» Prompt: When you copy the entries, match them exactly and omit the pictures.

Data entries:
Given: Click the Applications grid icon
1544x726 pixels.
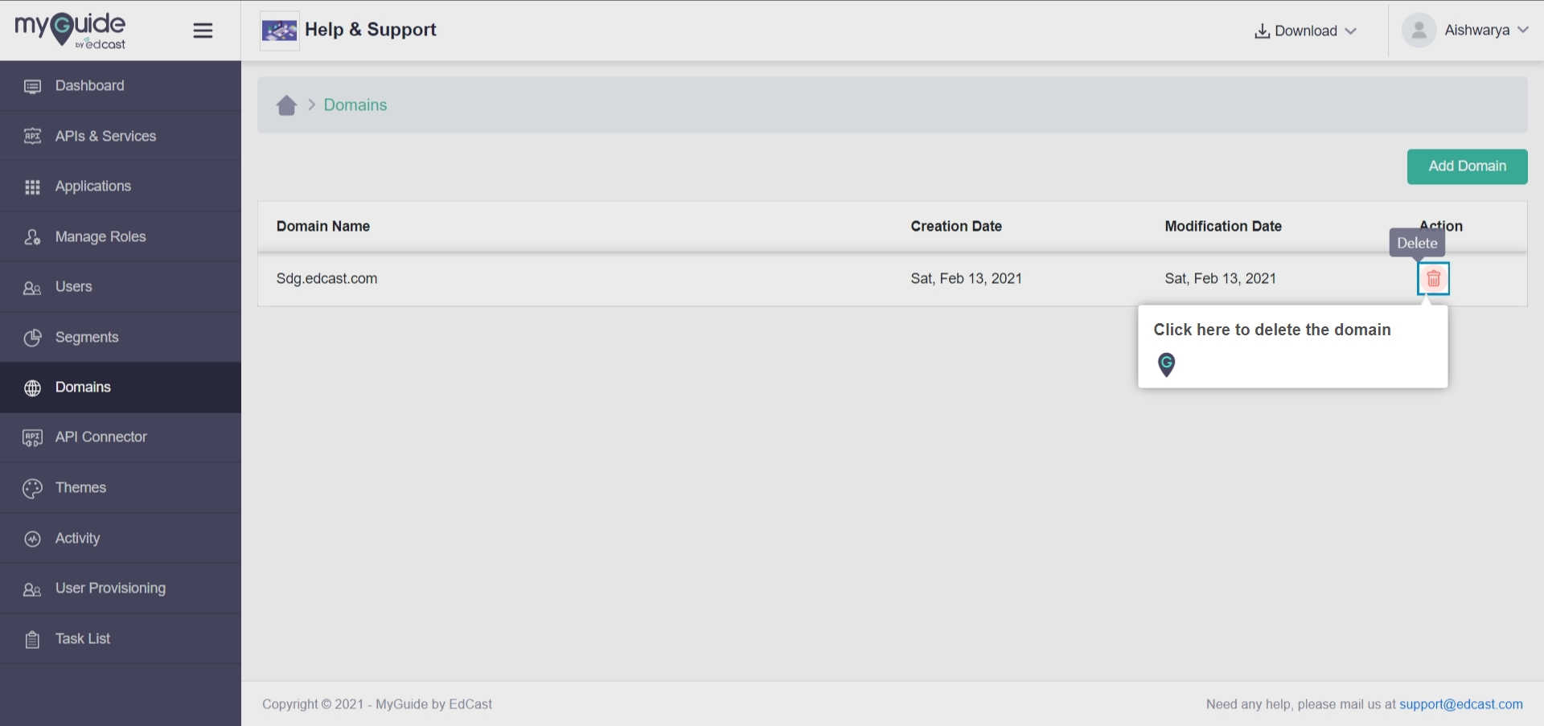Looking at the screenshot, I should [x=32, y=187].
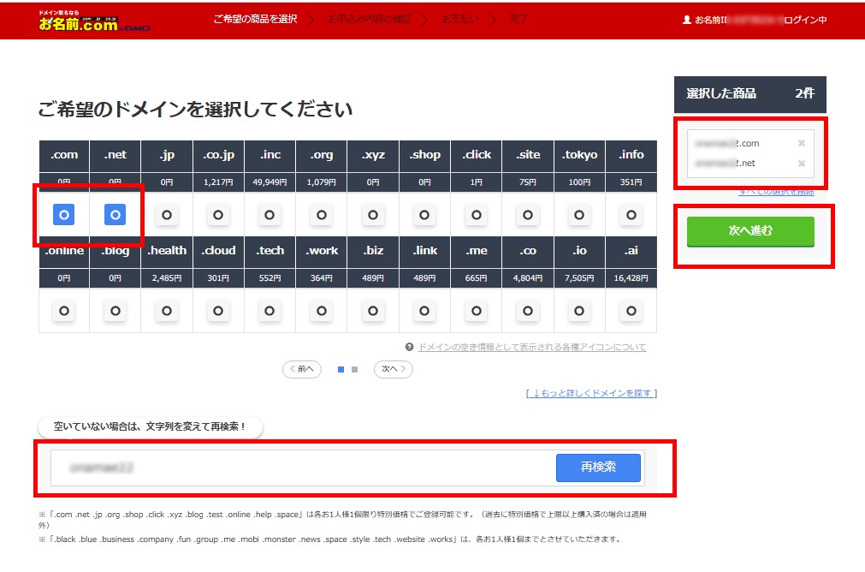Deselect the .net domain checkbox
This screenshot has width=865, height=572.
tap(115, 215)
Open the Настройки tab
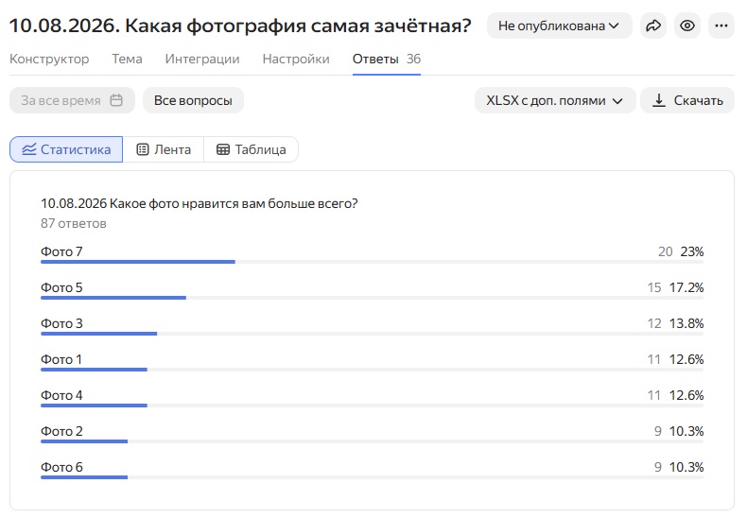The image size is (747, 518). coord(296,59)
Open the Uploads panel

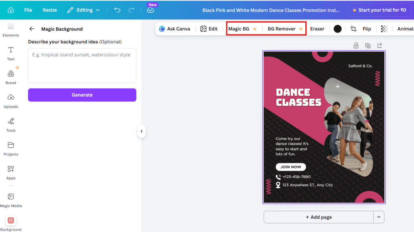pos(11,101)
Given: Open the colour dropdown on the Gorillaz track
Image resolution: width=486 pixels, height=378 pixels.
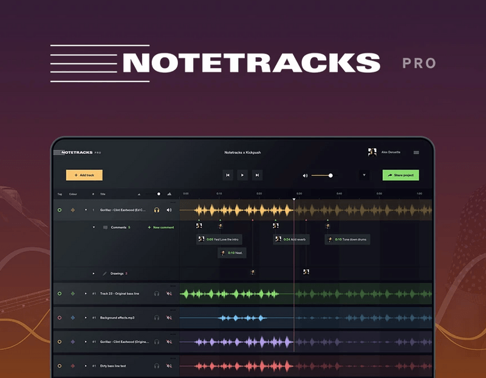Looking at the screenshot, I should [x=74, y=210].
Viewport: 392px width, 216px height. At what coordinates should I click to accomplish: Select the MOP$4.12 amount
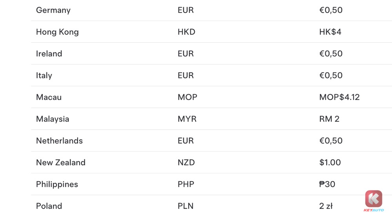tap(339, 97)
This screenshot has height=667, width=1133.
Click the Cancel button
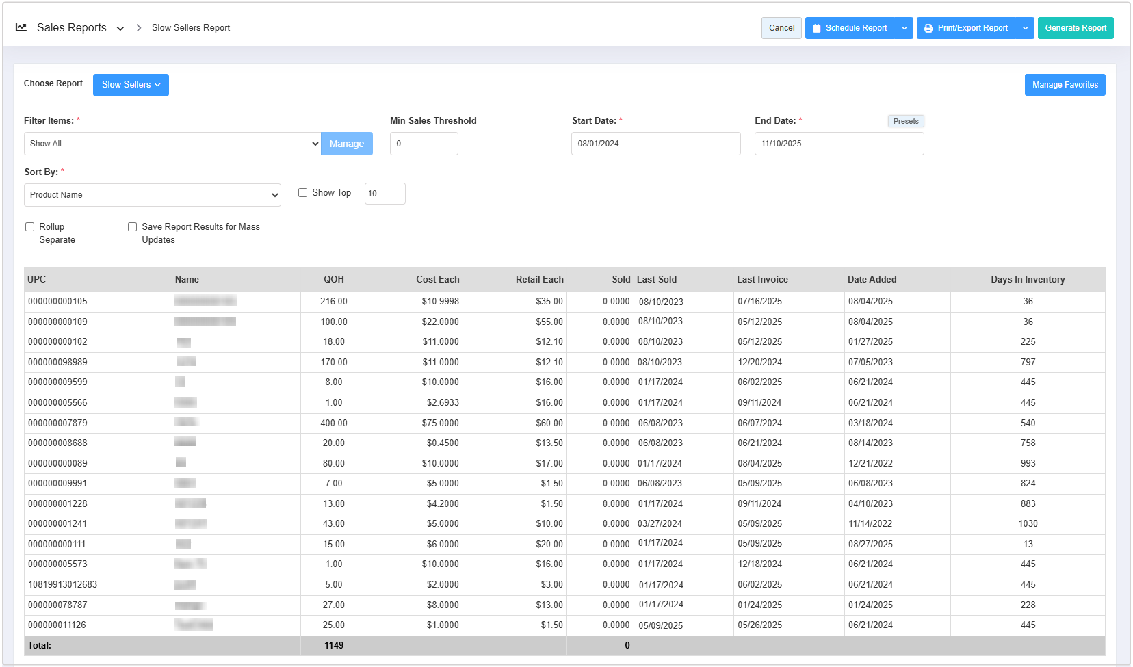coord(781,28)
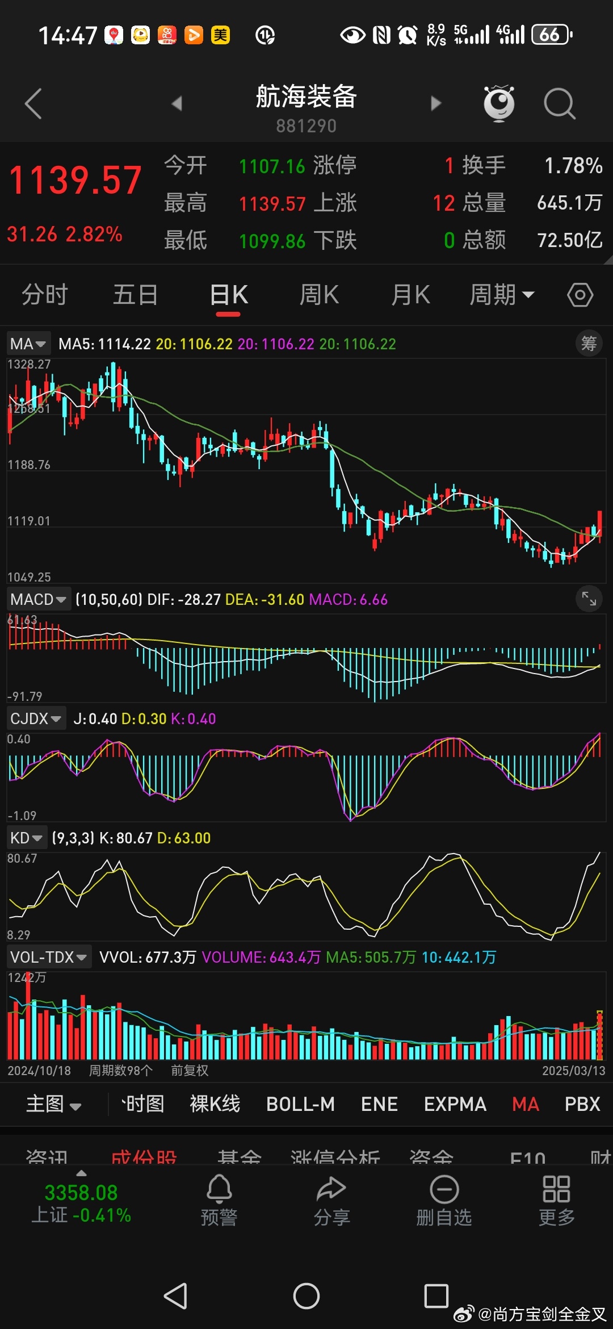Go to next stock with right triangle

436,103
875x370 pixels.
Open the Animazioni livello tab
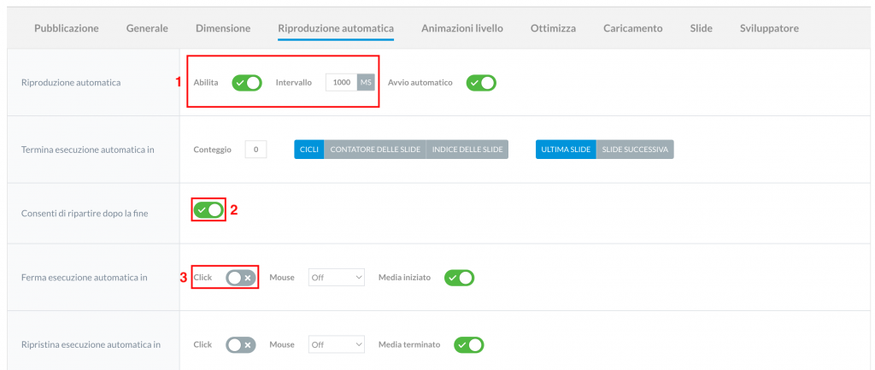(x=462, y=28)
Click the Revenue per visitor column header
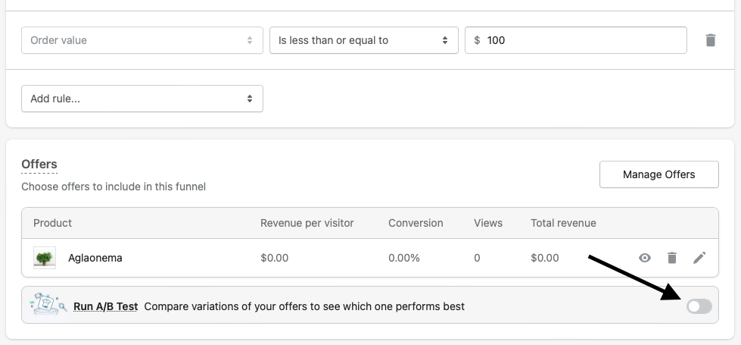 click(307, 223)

» Response:
Given: Click the Applications grid icon
1544x726 pixels.
Looking at the screenshot, I should [x=32, y=187].
Deselect the .net domain checkbox
This screenshot has width=865, height=572.
tap(115, 215)
Open the Настройки tab
The image size is (747, 518). coord(296,59)
Open the Uploads panel

pos(11,101)
Given: Open the colour dropdown on the Gorillaz track
Image resolution: width=486 pixels, height=378 pixels.
Looking at the screenshot, I should [x=74, y=210].
Viewport: 392px width, 216px height. At what coordinates should I click to accomplish: Select the MOP$4.12 amount
tap(339, 97)
This screenshot has height=667, width=1133.
Click the Cancel button
coord(781,28)
Go to next stock with right triangle

436,103
875x370 pixels.
Open the Animazioni livello tab
(x=462, y=28)
Click the Revenue per visitor column header
 click(307, 223)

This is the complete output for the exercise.